ACE-Step v1.5 XL Base

4B music generation model with higher audio quality and full editing task support

Text to Audio

ACE-Step v1.5 XL Base Overview

ACE-Step v1.5 XL Base is the 4B DiT variant of ACE-Step 1.5 for high-quality music generation and editing. It supports text-to-music, cover generation, repaint, extract, lego, and complete workflows, uses 50 inference steps with CFG, and is designed for longer-form audio generation up to 10 minutes with broad multilingual prompt support.

How to Use ACE-Step v1.5 XL Base

Overview

ACE-Step v1.5 XL Base is the higher-capacity 4B variant of the ACE-Step 1.5 music model family. Compared with the smaller 2B models, it is intended for stronger audio quality while keeping the broader task coverage of the base configuration.

This model is a good fit when quality matters more than raw generation speed and the workflow may need more than simple text-to-music output.

Capabilities

Text-to-Music Generation

Generate music from text prompts, including songs with lyrics, structured musical descriptions, and genre or instrumentation guidance.

Full Editing Task Coverage

The XL Base variant supports the widest task set in the ACE-Step XL line, including text-to-music, cover generation, repaint, extract, lego, and complete workflows.

Longer Audio Generation

The ACE-Step 1.5 family supports generation from short clips up to 10 minutes, which makes it suitable for full songs, extended compositions, and longer-form background music.

Multilingual Prompting and Lyrics

The model family supports prompt adherence across 50+ languages, including lyric-driven workflows and structured song control.

Higher-Capacity XL Decoder

This variant uses a 4B DiT decoder for stronger audio quality than the standard 2B models.

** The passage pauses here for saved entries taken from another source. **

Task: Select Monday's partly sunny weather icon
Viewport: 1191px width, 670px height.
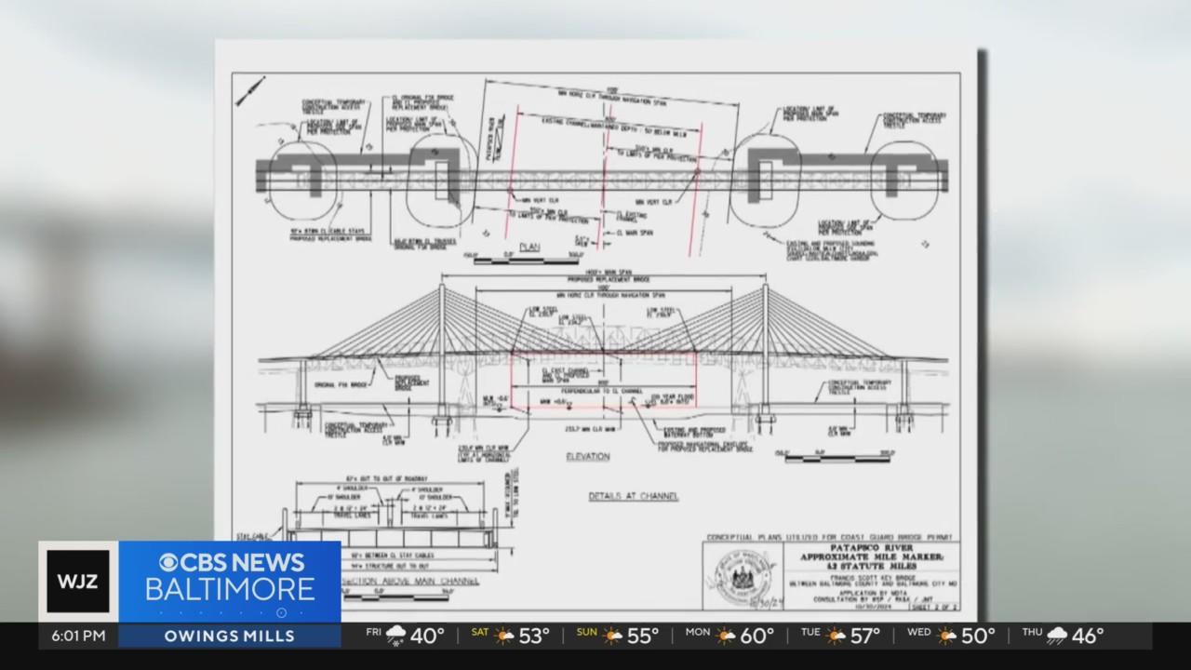Action: pos(726,637)
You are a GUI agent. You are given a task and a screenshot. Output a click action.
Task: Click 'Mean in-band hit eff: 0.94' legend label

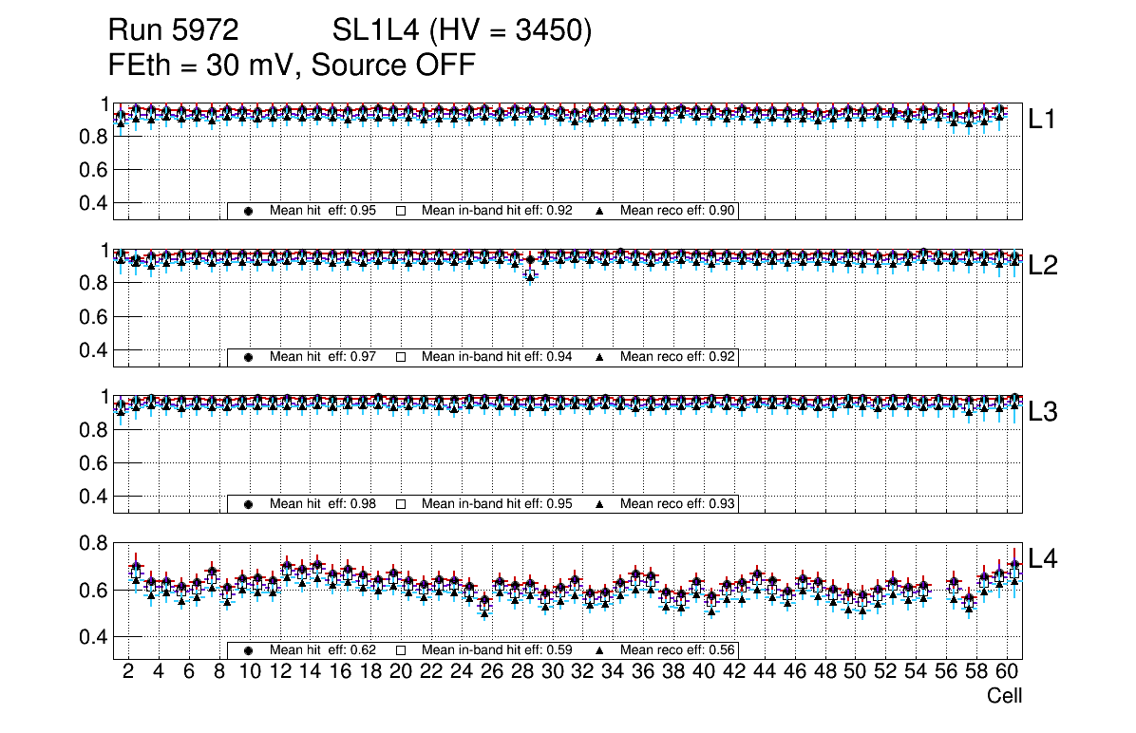(x=496, y=358)
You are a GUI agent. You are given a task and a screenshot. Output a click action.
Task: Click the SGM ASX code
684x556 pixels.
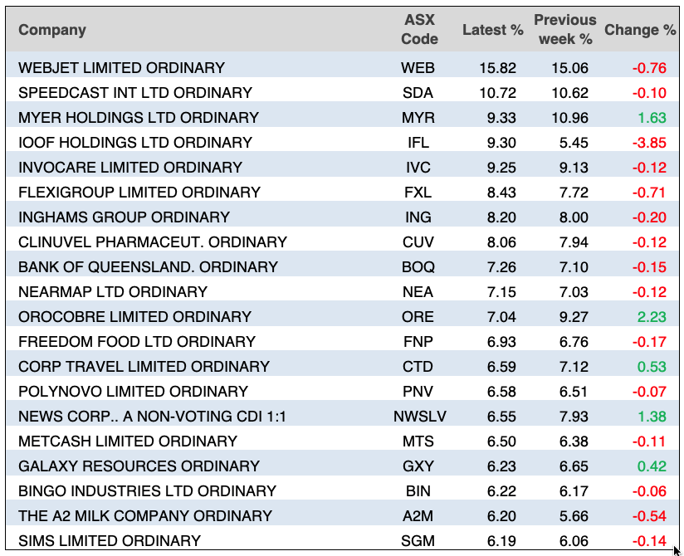pos(418,540)
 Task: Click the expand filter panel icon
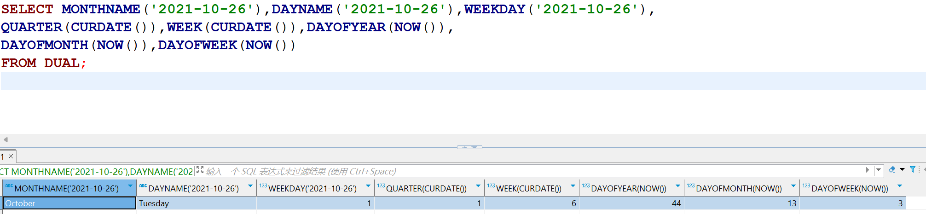(x=200, y=170)
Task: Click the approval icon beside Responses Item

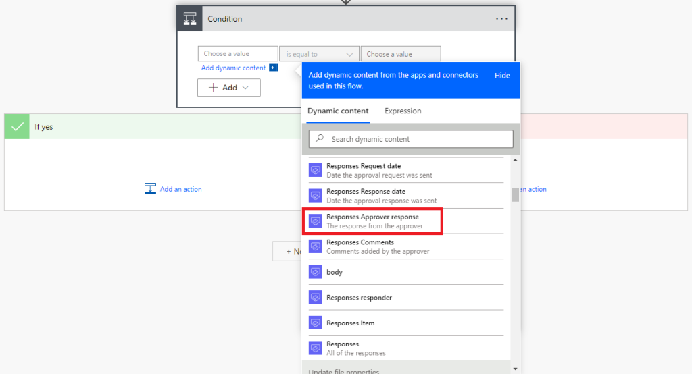Action: click(x=316, y=323)
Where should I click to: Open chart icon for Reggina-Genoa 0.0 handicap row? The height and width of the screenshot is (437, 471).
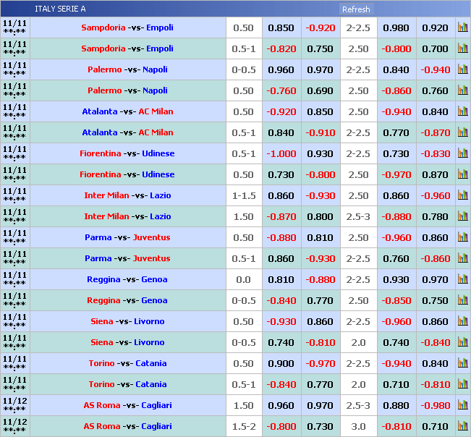[x=462, y=280]
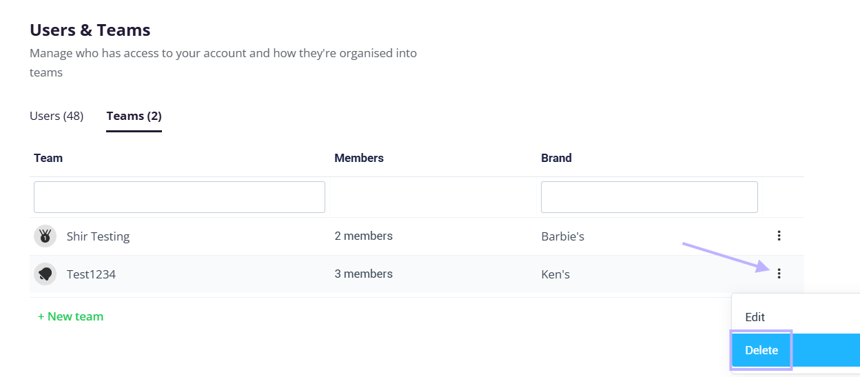Click the Shir Testing medal avatar icon
This screenshot has width=860, height=377.
pos(45,236)
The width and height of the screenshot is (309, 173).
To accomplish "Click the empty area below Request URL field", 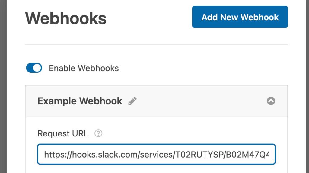I will point(156,169).
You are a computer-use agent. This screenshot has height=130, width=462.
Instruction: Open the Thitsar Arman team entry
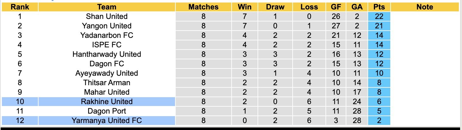tap(106, 83)
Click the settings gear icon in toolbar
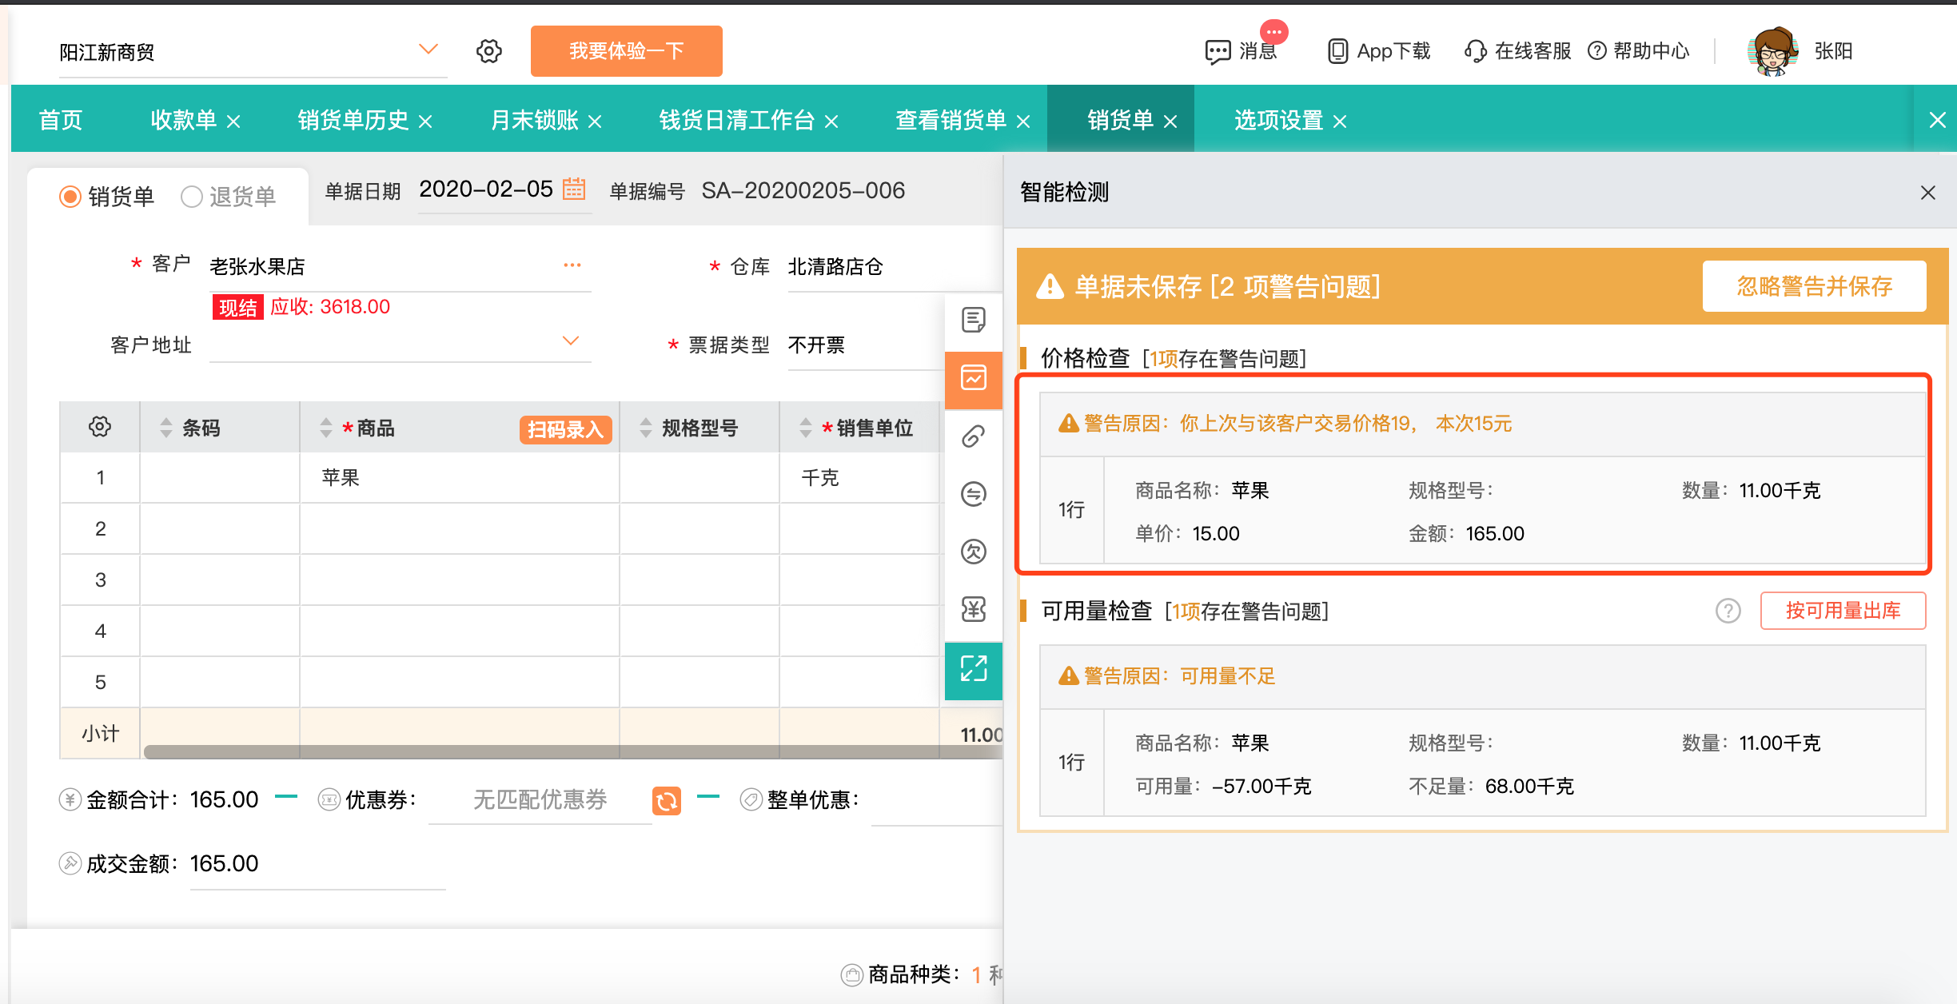Image resolution: width=1957 pixels, height=1004 pixels. point(488,51)
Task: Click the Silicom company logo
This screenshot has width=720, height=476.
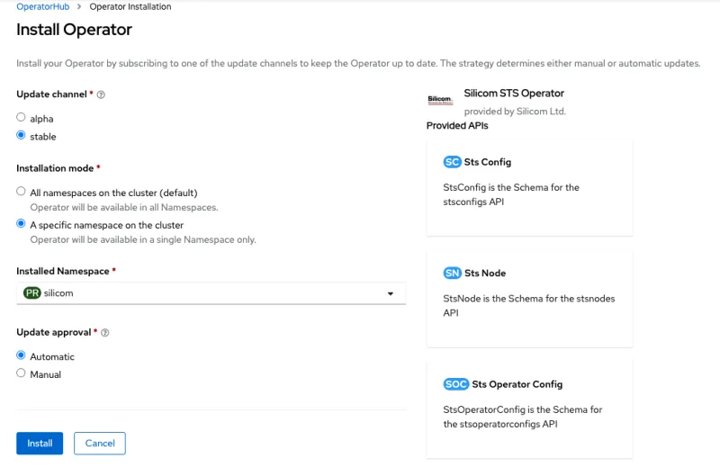Action: 440,99
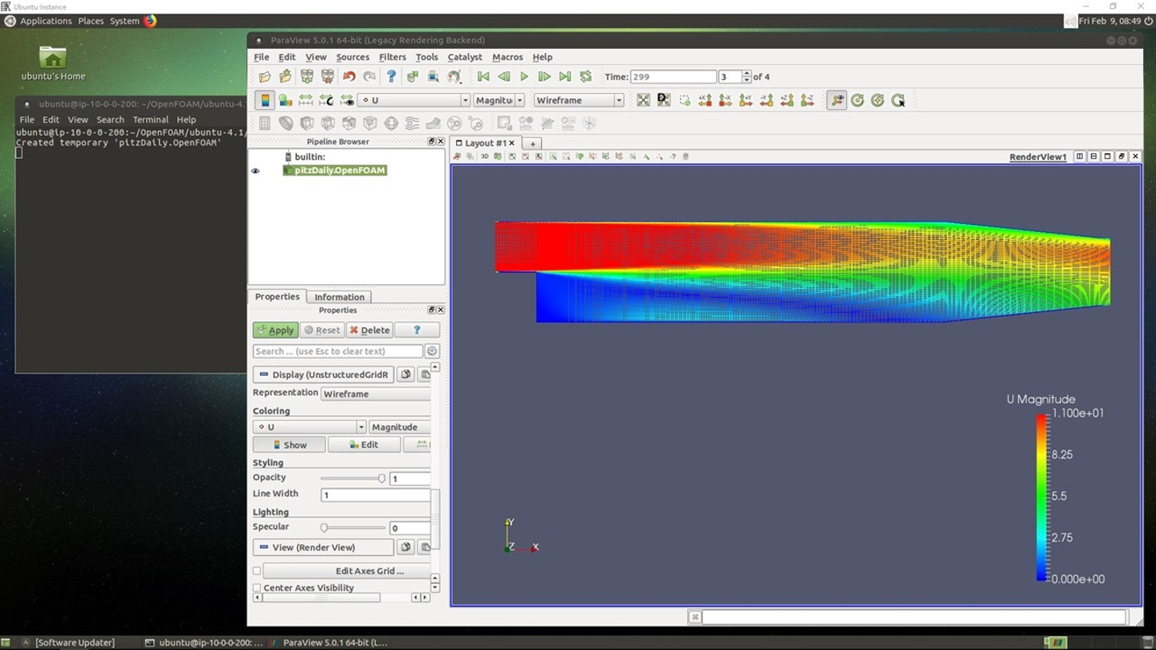Toggle loop animation icon
1156x650 pixels.
coord(586,77)

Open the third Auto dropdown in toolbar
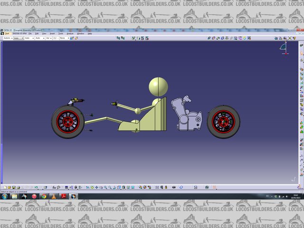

It is the quality-oriented base option within the XL line.

Input and Output

  • Model ID: acestep-v15-xl-base
  • Input: text prompts, lyrics, and task-specific conditioning depending on workflow
  • Output: generated audio
  • Inference profile: 50 steps with CFG
  • Supported duration: 10 seconds to 10 minutes
  • Task coverage: text-to-music, cover, repaint, extract, lego, complete

Hardware Notes

The XL line has materially higher memory requirements than the 2B models. The official model card lists support starting at 12 GB VRAM with offload and quantization, with 20 GB or more recommended for running without offload.

Typical Use Cases

  • Higher-quality text-to-music generation
  • Full-song generation with lyrics and structure
  • Audio editing and reconstruction workflows
  • Cover generation and arrangement transfer
  • Longer-form soundtrack or background music generation